| Work item |
Each record that follows must be printed exactly as given.
━━━ Data provided
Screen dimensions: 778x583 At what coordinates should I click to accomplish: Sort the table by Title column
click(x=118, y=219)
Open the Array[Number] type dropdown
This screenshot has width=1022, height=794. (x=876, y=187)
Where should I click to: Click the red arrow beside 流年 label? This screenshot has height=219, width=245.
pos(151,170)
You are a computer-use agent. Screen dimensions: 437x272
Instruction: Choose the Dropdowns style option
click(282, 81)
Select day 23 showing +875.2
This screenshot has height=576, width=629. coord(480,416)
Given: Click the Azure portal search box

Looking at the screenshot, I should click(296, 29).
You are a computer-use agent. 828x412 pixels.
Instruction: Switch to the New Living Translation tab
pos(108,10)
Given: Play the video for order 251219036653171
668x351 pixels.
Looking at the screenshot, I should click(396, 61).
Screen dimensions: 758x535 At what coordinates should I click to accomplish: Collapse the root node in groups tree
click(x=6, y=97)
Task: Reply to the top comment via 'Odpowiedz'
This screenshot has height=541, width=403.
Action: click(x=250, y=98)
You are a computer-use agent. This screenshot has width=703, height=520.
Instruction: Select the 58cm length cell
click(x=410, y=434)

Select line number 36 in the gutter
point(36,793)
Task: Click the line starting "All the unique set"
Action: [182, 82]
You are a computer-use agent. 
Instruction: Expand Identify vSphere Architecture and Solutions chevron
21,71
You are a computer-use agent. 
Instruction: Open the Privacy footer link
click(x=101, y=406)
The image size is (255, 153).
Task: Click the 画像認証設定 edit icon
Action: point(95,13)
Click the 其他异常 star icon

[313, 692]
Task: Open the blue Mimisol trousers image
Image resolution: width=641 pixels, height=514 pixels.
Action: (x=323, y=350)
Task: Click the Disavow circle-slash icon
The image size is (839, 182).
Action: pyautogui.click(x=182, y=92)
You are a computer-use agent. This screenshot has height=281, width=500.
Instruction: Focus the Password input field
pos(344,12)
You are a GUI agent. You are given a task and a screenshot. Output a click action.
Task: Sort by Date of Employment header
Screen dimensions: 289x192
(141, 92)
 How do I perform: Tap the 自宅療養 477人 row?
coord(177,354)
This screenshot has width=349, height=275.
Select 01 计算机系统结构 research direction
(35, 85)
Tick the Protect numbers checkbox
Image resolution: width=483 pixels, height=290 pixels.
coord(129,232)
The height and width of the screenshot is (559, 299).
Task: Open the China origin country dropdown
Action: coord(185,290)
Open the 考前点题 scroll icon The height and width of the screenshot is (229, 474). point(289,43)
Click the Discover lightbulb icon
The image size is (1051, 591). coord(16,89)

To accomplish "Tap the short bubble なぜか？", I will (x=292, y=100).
━━━━━━
| Solution to this problem |
Screen dimensions: 778x583 At what coordinates should I click to accomplish: Sort the table by Title column
click(x=118, y=219)
Open the Array[Number] type dropdown
This screenshot has width=1022, height=794. (x=876, y=187)
Where should I click to: Click the red arrow beside 流年 label? This screenshot has height=219, width=245.
pos(151,170)
You are a computer-use agent. Screen dimensions: 437x272
Instruction: Choose the Dropdowns style option
click(282, 81)
Select day 23 showing +875.2
This screenshot has height=576, width=629. coord(480,416)
Given: Click the Azure portal search box

Looking at the screenshot, I should click(296, 29).
You are a computer-use agent. 828x412 pixels.
Instruction: Switch to the New Living Translation tab
pos(108,10)
Given: Play the video for order 251219036653171
668x351 pixels.
Looking at the screenshot, I should click(396, 61).
Screen dimensions: 758x535 At what coordinates should I click to accomplish: Collapse the root node in groups tree
click(x=6, y=97)
Task: Reply to the top comment via 'Odpowiedz'
This screenshot has height=541, width=403.
Action: click(x=250, y=98)
You are a computer-use agent. This screenshot has width=703, height=520.
Instruction: Select the 58cm length cell
click(x=410, y=434)

Select line number 36 in the gutter
point(36,793)
Task: Click the line starting "All the unique set"
Action: [182, 82]
You are a computer-use agent. 
Instruction: Expand Identify vSphere Architecture and Solutions chevron
21,71
You are a computer-use agent. 
Instruction: Open the Privacy footer link
click(x=101, y=406)
The image size is (255, 153).
Task: Click the 画像認証設定 edit icon
Action: point(95,13)
Click the 其他异常 star icon

[313, 692]
Task: Open the blue Mimisol trousers image
Image resolution: width=641 pixels, height=514 pixels.
Action: (x=323, y=350)
Task: Click the Disavow circle-slash icon
The image size is (839, 182).
Action: pyautogui.click(x=182, y=92)
You are a computer-use agent. This screenshot has height=281, width=500.
Instruction: Focus the Password input field
pos(344,12)
You are a GUI agent. You are given a task and a screenshot. Output a click action.
Task: Sort by Date of Employment header
Screen dimensions: 289x192
(141, 92)
 How do I perform: Tap the 自宅療養 477人 row?
coord(177,354)
This screenshot has width=349, height=275.
Select 01 计算机系统结构 research direction
(35, 85)
Tick the Protect numbers checkbox
Image resolution: width=483 pixels, height=290 pixels.
coord(129,232)
The height and width of the screenshot is (559, 299).
Task: Open the China origin country dropdown
Action: coord(185,290)
Open the 考前点题 scroll icon The height and width of the screenshot is (229, 474). point(289,43)
Click the Discover lightbulb icon
The image size is (1051, 591). coord(16,89)

To accomplish "Tap the short bubble なぜか？", I will (x=292, y=100).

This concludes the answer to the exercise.